### Problem requirements:
Print the lines that run from the line with "Given: Select the point spacing value 5.11" to the line with "You are a computer-use agent. Viewport: 540px", keeping both end lines, exactly as they appear in the entries below, and nothing else.

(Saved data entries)
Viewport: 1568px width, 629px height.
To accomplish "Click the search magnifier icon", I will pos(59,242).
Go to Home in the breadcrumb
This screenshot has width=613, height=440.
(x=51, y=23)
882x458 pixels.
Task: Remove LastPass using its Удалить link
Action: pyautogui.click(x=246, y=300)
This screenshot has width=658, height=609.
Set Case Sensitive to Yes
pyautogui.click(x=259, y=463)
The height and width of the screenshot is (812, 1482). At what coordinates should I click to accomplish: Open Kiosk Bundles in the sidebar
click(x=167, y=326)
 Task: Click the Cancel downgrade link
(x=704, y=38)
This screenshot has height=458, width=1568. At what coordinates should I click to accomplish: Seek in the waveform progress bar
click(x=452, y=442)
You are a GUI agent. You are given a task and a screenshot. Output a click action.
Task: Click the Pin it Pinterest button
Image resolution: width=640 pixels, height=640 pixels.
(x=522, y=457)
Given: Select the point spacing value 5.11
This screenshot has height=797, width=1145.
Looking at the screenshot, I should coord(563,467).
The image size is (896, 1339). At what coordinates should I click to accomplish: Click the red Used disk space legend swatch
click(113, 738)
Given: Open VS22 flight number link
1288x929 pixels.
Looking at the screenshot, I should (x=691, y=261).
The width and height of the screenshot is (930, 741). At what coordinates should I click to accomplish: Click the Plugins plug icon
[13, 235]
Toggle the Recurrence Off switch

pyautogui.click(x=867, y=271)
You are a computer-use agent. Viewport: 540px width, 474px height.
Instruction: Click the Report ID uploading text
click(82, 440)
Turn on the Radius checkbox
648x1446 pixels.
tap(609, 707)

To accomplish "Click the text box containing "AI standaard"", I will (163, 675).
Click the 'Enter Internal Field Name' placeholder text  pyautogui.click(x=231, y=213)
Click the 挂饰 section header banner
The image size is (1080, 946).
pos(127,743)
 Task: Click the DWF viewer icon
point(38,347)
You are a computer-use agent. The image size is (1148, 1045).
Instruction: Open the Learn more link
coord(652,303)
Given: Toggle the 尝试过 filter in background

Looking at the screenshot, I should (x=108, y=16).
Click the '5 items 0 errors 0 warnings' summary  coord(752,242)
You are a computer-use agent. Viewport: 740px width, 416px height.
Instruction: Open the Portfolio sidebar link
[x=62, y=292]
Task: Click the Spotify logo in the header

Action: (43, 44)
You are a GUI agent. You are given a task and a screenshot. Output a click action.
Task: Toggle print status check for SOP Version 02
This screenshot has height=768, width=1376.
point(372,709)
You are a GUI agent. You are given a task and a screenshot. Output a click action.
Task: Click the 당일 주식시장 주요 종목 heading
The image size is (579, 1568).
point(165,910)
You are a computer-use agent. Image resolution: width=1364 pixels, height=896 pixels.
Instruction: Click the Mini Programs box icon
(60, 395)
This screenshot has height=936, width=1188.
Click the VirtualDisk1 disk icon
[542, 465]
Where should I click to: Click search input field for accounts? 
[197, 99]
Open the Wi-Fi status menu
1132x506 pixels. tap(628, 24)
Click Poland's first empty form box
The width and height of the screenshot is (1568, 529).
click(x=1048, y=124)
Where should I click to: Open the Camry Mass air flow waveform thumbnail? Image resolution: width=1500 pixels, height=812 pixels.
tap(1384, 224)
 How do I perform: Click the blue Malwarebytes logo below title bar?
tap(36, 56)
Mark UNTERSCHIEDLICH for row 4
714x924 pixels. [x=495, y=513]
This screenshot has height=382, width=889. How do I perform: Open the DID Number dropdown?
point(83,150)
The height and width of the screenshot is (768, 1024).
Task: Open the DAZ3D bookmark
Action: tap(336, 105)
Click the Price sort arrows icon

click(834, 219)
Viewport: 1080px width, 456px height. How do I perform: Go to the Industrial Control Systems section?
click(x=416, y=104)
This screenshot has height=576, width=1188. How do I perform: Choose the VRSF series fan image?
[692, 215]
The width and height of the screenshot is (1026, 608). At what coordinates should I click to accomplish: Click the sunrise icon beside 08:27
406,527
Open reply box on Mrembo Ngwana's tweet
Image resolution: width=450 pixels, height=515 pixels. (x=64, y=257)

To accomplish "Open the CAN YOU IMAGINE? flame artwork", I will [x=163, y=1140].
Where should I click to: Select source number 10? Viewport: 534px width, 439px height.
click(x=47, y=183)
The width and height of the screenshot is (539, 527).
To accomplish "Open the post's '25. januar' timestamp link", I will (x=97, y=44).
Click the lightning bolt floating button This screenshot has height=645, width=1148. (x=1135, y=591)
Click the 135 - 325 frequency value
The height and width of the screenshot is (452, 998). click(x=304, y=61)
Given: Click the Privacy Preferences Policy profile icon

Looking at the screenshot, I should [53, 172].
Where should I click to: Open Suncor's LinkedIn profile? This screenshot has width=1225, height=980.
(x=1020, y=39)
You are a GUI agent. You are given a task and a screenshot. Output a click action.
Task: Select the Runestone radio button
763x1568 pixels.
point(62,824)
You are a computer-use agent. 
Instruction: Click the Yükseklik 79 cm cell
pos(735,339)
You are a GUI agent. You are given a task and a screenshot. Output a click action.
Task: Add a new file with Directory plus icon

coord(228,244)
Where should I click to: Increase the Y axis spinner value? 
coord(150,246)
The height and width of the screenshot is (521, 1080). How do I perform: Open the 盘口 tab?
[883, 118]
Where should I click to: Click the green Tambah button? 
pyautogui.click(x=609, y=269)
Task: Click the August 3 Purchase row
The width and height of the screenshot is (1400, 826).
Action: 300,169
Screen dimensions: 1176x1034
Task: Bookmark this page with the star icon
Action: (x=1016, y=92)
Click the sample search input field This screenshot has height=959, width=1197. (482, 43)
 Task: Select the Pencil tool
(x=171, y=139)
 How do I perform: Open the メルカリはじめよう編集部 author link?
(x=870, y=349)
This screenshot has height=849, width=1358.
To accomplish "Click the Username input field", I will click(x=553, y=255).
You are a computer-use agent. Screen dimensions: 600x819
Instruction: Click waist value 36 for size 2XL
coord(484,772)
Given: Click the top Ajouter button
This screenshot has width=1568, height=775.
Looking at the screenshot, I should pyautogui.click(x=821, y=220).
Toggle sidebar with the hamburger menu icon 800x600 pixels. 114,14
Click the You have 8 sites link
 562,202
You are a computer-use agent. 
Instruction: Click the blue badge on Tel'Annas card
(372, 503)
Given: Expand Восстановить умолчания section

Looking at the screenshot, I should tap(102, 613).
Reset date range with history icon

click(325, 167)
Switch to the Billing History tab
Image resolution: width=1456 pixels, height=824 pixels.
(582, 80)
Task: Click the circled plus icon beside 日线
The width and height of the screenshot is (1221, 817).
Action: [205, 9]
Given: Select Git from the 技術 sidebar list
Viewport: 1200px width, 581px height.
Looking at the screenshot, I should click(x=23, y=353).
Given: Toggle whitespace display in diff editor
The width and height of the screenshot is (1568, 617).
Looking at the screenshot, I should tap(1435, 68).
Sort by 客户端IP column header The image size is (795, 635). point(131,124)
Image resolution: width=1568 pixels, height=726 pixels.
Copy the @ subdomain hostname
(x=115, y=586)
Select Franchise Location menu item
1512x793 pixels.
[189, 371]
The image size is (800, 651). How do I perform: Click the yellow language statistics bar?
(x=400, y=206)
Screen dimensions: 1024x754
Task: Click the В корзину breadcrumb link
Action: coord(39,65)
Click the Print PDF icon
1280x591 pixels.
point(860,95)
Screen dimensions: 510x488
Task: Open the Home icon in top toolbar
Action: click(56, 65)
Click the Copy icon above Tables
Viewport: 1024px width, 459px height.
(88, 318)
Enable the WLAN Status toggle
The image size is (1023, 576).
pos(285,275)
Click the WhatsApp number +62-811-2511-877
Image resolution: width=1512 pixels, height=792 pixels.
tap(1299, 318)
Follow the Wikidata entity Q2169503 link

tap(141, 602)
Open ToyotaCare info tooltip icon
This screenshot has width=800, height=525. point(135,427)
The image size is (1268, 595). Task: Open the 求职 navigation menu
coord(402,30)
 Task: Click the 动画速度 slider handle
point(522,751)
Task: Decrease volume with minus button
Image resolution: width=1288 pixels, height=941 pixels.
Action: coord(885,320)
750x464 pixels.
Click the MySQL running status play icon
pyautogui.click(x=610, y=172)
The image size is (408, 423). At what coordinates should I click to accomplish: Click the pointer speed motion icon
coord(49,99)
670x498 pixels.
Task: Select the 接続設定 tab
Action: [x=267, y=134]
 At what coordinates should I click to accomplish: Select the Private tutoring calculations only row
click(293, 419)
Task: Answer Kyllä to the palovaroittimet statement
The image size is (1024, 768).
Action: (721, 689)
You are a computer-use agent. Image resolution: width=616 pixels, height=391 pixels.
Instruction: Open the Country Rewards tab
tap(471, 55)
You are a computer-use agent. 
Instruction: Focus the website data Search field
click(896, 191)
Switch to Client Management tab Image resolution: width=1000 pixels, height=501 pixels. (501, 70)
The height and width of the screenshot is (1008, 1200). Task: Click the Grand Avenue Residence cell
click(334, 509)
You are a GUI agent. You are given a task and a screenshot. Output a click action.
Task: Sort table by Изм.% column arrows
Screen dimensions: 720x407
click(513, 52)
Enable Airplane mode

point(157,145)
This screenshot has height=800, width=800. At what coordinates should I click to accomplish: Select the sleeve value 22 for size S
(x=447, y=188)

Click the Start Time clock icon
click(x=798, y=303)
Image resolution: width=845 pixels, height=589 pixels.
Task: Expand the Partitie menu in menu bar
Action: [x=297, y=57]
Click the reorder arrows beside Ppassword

### Answer to this problem:
Given: Select the point spacing value 5.11
This screenshot has height=797, width=1145.
Looking at the screenshot, I should coord(563,467).
The image size is (896, 1339). At what coordinates should I click to accomplish: Click the red Used disk space legend swatch
click(113, 738)
Given: Open VS22 flight number link
1288x929 pixels.
Looking at the screenshot, I should (x=691, y=261).
The width and height of the screenshot is (930, 741). At what coordinates should I click to accomplish: Click the Plugins plug icon
[13, 235]
Toggle the Recurrence Off switch

pyautogui.click(x=867, y=271)
You are a computer-use agent. Viewport: 540px width, 474px height.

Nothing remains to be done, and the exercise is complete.